▸ **WHAT YOU ARE ASKED TO DO**:
Which of the lines in the listing that follows hold "computer"? Pull each one out.
Start of SUPPLIED MATERIAL
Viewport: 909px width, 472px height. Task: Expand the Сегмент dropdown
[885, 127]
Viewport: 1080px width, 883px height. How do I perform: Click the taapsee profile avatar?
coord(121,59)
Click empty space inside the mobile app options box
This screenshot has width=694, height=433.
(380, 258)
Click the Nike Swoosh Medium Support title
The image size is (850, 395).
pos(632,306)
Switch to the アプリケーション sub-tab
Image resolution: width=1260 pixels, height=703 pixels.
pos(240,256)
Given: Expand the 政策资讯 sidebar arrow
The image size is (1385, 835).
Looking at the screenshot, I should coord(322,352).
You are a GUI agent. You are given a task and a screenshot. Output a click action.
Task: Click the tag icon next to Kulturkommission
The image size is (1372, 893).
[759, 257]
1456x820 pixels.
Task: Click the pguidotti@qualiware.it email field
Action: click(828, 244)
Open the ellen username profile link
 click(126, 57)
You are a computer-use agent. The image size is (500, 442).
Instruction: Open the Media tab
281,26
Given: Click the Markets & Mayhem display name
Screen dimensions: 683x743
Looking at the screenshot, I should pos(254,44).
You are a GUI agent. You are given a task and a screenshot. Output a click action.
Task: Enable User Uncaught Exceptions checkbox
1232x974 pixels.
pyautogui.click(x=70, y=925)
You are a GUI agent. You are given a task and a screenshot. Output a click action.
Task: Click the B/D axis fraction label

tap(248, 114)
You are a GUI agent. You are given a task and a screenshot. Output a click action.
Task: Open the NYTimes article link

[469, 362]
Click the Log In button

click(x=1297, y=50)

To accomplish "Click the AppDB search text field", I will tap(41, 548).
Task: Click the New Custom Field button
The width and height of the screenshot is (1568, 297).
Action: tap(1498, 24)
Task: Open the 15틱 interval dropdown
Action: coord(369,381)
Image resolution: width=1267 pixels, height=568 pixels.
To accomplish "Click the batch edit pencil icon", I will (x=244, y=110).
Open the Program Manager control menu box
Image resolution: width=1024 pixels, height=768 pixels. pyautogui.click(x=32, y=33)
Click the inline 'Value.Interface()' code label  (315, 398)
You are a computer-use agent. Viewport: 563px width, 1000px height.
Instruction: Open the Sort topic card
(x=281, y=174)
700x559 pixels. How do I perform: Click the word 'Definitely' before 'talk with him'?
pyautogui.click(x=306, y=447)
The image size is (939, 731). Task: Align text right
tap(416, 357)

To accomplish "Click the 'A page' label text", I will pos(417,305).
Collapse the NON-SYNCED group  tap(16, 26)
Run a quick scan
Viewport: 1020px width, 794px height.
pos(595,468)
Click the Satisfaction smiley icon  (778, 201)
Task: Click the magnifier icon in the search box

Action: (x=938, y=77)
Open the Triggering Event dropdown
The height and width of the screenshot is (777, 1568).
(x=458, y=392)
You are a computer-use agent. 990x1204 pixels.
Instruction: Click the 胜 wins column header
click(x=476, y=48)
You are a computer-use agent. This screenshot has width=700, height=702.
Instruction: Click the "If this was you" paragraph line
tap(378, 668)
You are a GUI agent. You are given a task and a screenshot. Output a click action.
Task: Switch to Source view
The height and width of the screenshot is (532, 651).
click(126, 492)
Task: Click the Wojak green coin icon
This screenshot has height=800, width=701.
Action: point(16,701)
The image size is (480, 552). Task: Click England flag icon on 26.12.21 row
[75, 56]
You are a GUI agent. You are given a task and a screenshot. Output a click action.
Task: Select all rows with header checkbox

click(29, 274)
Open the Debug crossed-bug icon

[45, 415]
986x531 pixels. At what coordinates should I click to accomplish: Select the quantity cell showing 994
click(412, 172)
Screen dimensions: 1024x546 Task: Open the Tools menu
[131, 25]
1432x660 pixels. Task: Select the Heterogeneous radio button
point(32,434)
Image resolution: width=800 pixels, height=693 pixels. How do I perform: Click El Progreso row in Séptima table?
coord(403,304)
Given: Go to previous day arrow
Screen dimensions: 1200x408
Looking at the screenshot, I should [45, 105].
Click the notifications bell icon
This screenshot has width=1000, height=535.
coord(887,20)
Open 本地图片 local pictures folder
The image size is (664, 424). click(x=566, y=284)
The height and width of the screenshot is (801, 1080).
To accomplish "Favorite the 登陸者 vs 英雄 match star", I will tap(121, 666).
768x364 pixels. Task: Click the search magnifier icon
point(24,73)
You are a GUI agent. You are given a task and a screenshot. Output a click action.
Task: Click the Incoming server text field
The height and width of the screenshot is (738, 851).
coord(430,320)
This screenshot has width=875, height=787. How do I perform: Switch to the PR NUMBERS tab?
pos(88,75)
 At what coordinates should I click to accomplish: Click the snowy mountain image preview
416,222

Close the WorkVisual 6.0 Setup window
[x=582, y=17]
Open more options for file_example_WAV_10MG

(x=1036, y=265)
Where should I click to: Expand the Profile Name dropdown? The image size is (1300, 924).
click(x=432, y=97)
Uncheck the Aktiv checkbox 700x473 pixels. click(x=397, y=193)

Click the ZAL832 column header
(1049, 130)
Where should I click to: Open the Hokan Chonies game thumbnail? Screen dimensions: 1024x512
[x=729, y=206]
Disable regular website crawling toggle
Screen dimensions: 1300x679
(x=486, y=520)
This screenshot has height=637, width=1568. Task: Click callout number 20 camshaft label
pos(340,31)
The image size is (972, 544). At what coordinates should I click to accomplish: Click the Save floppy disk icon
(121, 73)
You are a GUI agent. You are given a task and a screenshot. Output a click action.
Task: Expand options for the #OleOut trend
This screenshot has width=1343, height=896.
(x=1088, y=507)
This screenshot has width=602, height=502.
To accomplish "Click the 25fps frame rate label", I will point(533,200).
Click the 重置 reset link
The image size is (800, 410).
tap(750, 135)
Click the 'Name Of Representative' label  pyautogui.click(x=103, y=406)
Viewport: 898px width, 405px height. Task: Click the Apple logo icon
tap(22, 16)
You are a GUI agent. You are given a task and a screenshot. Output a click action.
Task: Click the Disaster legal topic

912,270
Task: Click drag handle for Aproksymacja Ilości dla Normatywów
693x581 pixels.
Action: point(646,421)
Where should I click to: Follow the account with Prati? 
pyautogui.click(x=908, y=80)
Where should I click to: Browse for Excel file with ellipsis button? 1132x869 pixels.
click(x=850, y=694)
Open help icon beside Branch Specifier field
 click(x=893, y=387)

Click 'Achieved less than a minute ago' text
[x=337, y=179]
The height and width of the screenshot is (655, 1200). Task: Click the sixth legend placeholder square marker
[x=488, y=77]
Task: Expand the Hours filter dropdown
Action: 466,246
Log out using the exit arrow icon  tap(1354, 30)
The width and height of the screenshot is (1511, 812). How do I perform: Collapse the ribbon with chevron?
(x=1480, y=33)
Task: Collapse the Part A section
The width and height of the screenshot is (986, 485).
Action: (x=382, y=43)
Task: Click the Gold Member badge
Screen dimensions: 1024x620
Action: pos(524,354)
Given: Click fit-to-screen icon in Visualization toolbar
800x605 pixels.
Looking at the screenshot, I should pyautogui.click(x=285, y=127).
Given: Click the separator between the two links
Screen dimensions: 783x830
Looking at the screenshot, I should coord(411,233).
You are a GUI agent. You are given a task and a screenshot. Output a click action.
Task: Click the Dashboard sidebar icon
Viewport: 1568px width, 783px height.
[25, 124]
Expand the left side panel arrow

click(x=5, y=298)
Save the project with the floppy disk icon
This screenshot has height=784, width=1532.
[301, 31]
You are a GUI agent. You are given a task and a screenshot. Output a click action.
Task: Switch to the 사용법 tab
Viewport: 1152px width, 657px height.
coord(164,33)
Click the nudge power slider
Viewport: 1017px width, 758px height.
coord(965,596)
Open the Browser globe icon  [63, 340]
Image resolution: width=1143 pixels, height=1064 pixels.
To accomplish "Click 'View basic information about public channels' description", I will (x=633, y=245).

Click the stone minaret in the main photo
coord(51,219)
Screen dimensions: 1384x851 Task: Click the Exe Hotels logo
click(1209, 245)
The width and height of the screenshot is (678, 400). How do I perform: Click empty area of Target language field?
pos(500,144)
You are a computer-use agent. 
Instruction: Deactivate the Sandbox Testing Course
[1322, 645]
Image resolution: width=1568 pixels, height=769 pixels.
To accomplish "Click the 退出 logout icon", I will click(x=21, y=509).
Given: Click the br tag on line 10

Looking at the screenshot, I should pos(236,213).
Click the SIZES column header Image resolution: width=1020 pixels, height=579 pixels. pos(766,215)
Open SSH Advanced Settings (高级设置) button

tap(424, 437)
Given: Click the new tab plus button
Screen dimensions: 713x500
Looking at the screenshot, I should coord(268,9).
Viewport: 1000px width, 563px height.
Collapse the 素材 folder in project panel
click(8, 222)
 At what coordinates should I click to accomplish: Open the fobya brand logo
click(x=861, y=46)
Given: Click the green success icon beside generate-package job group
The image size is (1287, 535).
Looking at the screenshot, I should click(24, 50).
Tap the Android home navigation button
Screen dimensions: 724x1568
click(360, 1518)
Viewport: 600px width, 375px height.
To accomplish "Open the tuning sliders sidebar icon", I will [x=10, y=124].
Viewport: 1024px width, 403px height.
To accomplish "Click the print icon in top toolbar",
End of SUPPLIED MATERIAL
▸ **TASK SOLUTION**:
You are a computer-use agent. The image size is (500, 442).
You are a computer-use agent. Viewport: 563px width, 1000px height.
You are a computer-use agent. 990x1204 pixels.
You are a computer-use agent. This screenshot has width=700, height=702.
You are a computer-use agent. 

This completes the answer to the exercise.